Pull out of the data below the stretch of lines bounded by the one containing "The width and height of the screenshot is (948, 541)." and the one containing "Given: Click red asterisk beside Folder Path", both bounds included, unchanged.

----

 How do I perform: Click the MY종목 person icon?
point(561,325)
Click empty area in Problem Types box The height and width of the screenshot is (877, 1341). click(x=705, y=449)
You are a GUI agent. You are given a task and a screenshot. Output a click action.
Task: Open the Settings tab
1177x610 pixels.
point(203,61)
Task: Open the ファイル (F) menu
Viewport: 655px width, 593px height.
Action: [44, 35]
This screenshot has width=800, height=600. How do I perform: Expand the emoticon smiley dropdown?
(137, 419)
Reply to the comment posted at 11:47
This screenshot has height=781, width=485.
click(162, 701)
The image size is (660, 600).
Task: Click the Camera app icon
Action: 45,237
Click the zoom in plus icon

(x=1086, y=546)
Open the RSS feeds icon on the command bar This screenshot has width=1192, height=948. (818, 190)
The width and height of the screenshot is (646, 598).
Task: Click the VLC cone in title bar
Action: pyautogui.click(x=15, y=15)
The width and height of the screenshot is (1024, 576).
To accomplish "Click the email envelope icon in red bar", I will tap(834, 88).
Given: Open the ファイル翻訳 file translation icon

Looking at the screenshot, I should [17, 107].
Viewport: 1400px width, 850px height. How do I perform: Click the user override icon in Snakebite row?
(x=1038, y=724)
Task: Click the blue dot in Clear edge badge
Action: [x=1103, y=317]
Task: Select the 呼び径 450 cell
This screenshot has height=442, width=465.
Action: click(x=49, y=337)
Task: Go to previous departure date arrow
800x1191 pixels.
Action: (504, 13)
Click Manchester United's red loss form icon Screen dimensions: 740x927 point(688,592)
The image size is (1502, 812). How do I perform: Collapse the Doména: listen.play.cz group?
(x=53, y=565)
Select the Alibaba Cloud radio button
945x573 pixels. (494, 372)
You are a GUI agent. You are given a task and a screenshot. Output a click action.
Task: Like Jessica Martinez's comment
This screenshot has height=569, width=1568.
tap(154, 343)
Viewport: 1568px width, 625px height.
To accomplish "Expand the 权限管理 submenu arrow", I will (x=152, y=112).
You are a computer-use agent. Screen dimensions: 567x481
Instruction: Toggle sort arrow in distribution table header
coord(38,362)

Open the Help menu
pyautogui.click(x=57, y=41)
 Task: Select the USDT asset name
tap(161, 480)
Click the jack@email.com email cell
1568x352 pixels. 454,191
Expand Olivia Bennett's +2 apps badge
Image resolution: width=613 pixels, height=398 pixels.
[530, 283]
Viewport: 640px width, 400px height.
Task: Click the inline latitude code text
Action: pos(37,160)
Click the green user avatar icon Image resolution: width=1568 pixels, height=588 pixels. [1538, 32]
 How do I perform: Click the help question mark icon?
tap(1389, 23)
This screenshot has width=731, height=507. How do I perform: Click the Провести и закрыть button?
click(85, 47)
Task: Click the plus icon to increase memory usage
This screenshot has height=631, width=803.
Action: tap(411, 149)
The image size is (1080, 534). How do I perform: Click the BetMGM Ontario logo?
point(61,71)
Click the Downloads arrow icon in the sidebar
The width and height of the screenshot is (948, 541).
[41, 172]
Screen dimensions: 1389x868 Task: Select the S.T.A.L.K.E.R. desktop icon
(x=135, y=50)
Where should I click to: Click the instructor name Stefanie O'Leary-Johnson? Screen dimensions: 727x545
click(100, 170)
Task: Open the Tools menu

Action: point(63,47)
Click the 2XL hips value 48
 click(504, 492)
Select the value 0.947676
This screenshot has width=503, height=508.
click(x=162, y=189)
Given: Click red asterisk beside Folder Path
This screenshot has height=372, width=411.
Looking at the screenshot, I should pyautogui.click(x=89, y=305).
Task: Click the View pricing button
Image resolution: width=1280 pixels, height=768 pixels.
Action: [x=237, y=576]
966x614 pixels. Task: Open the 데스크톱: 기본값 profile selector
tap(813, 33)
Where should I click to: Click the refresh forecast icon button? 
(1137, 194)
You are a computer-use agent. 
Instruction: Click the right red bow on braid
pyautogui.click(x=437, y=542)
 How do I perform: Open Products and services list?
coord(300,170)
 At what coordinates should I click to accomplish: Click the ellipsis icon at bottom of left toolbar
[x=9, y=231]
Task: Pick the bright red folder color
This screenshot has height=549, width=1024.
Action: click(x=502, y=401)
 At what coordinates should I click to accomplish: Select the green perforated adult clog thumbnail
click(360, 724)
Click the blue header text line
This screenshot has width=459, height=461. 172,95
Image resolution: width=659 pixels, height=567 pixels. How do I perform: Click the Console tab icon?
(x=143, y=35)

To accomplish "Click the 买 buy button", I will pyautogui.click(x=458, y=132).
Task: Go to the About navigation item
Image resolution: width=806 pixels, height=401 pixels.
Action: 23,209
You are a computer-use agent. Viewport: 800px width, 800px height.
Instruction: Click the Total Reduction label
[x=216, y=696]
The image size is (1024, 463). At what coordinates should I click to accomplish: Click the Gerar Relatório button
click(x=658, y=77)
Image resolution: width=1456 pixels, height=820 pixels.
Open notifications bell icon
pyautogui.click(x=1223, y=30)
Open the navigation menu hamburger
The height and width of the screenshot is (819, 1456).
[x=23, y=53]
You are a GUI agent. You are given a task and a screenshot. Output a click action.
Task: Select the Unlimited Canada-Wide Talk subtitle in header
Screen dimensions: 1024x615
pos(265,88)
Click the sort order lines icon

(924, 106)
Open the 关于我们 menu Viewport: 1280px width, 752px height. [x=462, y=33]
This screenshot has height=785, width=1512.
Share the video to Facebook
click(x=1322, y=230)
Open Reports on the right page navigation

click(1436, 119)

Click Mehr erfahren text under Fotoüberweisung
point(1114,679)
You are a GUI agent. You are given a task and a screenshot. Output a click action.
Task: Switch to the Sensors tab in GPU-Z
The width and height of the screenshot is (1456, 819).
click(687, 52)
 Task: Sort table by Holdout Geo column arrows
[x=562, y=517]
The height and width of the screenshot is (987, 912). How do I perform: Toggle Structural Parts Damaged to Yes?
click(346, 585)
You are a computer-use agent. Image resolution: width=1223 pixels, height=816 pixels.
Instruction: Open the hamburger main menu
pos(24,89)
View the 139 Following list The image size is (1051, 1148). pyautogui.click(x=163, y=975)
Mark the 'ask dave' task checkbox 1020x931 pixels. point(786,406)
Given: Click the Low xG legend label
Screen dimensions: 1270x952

----

[Response]
The width and height of the screenshot is (948, 541).
[41, 172]
Screen dimensions: 1389x868 Task: Select the S.T.A.L.K.E.R. desktop icon
(x=135, y=50)
Where should I click to: Click the instructor name Stefanie O'Leary-Johnson? Screen dimensions: 727x545
click(100, 170)
Task: Open the Tools menu

Action: point(63,47)
Click the 2XL hips value 48
 click(504, 492)
Select the value 0.947676
This screenshot has width=503, height=508.
click(x=162, y=189)
Given: Click red asterisk beside Folder Path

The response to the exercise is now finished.